■ **Exercise goal**
Look through the lines below, find those with the word "Collapse", and copy them.

(Material for the task begins)

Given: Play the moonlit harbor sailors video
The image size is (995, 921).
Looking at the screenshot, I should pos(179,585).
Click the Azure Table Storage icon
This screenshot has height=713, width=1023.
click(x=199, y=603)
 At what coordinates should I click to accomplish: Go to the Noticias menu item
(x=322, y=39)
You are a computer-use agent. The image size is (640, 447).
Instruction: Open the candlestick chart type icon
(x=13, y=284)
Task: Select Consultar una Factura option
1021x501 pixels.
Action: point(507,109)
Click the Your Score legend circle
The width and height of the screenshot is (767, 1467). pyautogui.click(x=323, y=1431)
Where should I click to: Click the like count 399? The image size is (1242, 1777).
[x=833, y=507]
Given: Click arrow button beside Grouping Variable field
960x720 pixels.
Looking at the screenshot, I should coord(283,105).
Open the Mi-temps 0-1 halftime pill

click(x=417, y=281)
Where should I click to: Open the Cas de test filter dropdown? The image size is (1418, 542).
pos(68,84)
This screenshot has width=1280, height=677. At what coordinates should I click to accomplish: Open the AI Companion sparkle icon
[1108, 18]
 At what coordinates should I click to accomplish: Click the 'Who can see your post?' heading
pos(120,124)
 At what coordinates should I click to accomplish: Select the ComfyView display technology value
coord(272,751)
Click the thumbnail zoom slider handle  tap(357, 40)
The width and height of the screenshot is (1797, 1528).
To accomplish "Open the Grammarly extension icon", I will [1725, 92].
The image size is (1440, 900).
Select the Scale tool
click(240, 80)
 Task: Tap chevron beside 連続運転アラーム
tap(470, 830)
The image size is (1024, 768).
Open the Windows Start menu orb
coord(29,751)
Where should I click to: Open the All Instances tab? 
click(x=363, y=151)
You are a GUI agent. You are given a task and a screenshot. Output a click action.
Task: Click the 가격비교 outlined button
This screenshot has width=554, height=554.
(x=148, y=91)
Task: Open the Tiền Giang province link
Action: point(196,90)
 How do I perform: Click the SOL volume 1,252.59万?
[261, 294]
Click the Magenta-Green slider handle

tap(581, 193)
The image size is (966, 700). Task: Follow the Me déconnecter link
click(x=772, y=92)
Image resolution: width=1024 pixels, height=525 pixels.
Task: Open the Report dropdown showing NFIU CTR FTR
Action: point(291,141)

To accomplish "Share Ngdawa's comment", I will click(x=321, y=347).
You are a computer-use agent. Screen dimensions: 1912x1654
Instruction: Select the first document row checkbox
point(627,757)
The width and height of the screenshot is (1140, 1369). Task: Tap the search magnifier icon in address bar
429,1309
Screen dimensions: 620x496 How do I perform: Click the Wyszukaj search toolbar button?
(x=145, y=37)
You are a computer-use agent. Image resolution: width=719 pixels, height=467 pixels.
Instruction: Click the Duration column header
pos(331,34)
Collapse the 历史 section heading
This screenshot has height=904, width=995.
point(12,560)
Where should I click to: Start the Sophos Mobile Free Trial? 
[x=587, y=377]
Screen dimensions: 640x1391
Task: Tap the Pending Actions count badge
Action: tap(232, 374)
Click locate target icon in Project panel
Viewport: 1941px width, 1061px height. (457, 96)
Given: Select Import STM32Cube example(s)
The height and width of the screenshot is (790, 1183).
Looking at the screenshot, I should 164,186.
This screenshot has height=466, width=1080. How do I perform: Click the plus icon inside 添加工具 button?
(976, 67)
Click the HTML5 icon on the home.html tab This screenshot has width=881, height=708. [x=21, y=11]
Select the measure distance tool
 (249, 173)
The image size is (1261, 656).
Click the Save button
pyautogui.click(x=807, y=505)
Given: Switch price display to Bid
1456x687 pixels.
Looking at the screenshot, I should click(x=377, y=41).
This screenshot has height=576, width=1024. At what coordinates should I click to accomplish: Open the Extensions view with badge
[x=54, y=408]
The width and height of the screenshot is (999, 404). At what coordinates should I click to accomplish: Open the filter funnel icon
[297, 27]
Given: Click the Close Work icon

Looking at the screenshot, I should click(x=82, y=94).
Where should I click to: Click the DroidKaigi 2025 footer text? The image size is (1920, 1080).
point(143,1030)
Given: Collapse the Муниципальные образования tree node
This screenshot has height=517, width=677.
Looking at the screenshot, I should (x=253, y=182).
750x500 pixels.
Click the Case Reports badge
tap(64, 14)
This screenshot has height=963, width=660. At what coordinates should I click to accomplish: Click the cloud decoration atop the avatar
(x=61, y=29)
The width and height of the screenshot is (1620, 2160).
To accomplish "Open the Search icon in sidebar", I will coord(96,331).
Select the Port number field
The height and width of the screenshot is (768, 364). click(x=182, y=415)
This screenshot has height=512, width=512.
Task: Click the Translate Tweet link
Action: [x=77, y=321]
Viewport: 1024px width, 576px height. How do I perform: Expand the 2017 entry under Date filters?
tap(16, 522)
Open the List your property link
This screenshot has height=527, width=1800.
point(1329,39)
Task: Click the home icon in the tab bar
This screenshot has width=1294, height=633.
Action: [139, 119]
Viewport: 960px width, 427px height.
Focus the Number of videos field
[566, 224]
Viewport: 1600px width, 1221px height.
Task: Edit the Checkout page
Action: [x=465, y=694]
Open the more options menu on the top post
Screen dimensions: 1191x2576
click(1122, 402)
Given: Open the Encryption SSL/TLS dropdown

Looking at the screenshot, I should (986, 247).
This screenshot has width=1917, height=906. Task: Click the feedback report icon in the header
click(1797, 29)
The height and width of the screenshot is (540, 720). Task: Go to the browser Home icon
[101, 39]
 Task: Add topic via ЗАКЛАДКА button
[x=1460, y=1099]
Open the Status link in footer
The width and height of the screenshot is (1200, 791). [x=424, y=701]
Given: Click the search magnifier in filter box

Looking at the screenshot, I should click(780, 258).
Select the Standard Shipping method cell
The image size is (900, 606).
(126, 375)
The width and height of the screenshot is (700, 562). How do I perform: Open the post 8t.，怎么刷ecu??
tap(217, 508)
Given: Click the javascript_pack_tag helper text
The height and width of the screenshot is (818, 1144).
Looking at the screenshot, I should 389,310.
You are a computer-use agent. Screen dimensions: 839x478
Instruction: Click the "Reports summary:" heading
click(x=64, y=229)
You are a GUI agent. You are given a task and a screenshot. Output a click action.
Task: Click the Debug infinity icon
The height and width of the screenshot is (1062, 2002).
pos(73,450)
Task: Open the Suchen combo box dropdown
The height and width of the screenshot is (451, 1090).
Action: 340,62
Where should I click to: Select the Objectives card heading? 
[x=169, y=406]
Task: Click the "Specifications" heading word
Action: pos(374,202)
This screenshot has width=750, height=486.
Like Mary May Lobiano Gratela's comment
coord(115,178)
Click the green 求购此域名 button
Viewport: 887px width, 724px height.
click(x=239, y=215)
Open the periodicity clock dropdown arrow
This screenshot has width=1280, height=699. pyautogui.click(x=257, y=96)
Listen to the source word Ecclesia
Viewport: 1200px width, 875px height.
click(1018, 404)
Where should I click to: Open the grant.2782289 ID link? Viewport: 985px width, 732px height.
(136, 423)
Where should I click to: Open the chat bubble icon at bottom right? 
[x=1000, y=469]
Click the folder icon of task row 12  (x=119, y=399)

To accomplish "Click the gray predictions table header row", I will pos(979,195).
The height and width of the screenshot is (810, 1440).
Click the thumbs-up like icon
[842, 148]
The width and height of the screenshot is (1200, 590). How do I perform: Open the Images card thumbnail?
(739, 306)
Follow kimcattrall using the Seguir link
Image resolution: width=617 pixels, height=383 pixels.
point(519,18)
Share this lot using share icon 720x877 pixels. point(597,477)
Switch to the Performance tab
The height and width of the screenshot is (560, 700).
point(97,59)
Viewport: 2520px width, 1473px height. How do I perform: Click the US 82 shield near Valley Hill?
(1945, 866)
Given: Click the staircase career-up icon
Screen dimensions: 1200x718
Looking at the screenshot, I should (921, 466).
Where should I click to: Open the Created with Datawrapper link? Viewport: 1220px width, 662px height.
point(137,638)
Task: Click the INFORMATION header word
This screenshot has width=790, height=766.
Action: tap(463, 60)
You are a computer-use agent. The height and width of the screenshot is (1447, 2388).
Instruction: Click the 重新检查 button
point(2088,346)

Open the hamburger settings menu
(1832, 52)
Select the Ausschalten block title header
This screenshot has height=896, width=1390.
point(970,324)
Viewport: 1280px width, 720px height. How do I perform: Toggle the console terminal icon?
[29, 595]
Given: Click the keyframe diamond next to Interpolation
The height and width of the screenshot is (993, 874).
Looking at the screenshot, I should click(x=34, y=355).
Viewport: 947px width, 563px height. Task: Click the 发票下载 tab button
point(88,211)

(Material for the task ends)

■ **Task result**
Collapse the 历史 section heading
Given: Collapse the Муниципальные образования tree node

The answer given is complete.